[Pointing records for text and elements]
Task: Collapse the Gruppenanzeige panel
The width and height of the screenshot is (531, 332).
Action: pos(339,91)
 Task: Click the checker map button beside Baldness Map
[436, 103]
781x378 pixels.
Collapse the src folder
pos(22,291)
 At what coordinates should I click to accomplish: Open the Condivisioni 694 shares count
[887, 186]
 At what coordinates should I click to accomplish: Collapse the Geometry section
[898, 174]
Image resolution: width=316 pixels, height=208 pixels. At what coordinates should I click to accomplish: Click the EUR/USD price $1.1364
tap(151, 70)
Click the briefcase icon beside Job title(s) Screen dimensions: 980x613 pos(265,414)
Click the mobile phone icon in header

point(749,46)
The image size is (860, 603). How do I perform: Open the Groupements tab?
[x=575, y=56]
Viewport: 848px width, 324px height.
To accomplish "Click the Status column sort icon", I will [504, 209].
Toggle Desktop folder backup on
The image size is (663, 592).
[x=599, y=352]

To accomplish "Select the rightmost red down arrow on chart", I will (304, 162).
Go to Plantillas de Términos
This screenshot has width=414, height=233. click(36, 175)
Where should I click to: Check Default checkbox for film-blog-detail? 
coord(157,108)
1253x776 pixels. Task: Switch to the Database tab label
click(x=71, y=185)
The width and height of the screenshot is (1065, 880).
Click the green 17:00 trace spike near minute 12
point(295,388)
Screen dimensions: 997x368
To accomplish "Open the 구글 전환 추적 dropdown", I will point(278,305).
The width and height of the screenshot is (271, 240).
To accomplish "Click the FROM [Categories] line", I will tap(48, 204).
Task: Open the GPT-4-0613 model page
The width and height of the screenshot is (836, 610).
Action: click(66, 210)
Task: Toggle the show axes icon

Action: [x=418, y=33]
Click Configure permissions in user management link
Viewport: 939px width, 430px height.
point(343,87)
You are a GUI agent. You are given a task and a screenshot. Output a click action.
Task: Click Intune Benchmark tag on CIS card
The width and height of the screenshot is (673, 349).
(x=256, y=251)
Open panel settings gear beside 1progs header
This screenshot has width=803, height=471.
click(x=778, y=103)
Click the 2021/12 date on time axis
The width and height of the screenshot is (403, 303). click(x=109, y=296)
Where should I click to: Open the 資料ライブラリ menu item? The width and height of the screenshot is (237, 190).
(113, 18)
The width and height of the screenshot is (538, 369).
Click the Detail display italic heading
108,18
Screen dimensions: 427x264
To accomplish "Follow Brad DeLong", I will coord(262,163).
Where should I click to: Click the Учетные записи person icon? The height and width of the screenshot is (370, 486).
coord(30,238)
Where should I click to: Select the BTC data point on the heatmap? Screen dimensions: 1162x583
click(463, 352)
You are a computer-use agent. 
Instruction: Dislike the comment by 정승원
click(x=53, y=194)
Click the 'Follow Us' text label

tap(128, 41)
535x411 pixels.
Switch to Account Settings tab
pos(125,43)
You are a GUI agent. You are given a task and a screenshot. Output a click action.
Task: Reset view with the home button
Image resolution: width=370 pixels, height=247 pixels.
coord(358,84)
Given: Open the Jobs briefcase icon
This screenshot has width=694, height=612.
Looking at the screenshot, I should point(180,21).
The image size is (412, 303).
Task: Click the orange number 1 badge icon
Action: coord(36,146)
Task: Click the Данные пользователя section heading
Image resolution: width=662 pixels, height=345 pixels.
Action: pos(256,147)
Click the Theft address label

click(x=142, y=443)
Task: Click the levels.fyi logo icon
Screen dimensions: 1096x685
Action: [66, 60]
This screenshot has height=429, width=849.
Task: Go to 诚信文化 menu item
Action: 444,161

• TO BE DONE: Please write out all the records above again, changing every "Screen dimensions:" to "Screen size:" and leaving everything else as it is.

• ANSWER TO THIS PROBLEM:
Task: Collapse the Gruppenanzeige panel
The width and height of the screenshot is (531, 332).
Action: pos(339,91)
 Task: Click the checker map button beside Baldness Map
[436, 103]
781x378 pixels.
Collapse the src folder
pos(22,291)
 At what coordinates should I click to accomplish: Open the Condivisioni 694 shares count
[887, 186]
 At what coordinates should I click to accomplish: Collapse the Geometry section
[898, 174]
Image resolution: width=316 pixels, height=208 pixels. At what coordinates should I click to accomplish: Click the EUR/USD price $1.1364
tap(151, 70)
Click the briefcase icon beside Job title(s) Screen size: 980x613 pos(265,414)
Click the mobile phone icon in header

point(749,46)
The image size is (860, 603). How do I perform: Open the Groupements tab?
[x=575, y=56]
Viewport: 848px width, 324px height.
To accomplish "Click the Status column sort icon", I will [504, 209].
Toggle Desktop folder backup on
The image size is (663, 592).
[x=599, y=352]

To accomplish "Select the rightmost red down arrow on chart", I will (304, 162).
Go to Plantillas de Términos
This screenshot has width=414, height=233. click(36, 175)
Where should I click to: Check Default checkbox for film-blog-detail? 
coord(157,108)
1253x776 pixels. Task: Switch to the Database tab label
click(x=71, y=185)
The width and height of the screenshot is (1065, 880).
Click the green 17:00 trace spike near minute 12
point(295,388)
Screen size: 997x368
To accomplish "Open the 구글 전환 추적 dropdown", I will point(278,305).
The width and height of the screenshot is (271, 240).
To accomplish "Click the FROM [Categories] line", I will tap(48, 204).
Task: Open the GPT-4-0613 model page
The width and height of the screenshot is (836, 610).
Action: click(66, 210)
Task: Toggle the show axes icon

Action: [x=418, y=33]
Click Configure permissions in user management link
Viewport: 939px width, 430px height.
point(343,87)
You are a GUI agent. You are given a task and a screenshot. Output a click action.
Task: Click Intune Benchmark tag on CIS card
The width and height of the screenshot is (673, 349).
(x=256, y=251)
Open panel settings gear beside 1progs header
This screenshot has width=803, height=471.
click(x=778, y=103)
Click the 2021/12 date on time axis
The width and height of the screenshot is (403, 303). click(x=109, y=296)
Where should I click to: Open the 資料ライブラリ menu item? The width and height of the screenshot is (237, 190).
(113, 18)
The width and height of the screenshot is (538, 369).
Click the Detail display italic heading
108,18
Screen size: 427x264
To accomplish "Follow Brad DeLong", I will coord(262,163).
Where should I click to: Click the Учетные записи person icon? The height and width of the screenshot is (370, 486).
coord(30,238)
Where should I click to: Select the BTC data point on the heatmap? Screen size: 1162x583
click(463, 352)
You are a computer-use agent. 
Instruction: Dislike the comment by 정승원
click(x=53, y=194)
Click the 'Follow Us' text label

tap(128, 41)
535x411 pixels.
Switch to Account Settings tab
pos(125,43)
You are a GUI agent. You are given a task and a screenshot. Output a click action.
Task: Reset view with the home button
Image resolution: width=370 pixels, height=247 pixels.
coord(358,84)
Given: Open the Jobs briefcase icon
This screenshot has width=694, height=612.
Looking at the screenshot, I should point(180,21).
The image size is (412, 303).
Task: Click the orange number 1 badge icon
Action: coord(36,146)
Task: Click the Данные пользователя section heading
Image resolution: width=662 pixels, height=345 pixels.
Action: pos(256,147)
Click the Theft address label

click(x=142, y=443)
Task: Click the levels.fyi logo icon
Screen size: 1096x685
Action: [66, 60]
This screenshot has height=429, width=849.
Task: Go to 诚信文化 menu item
Action: 444,161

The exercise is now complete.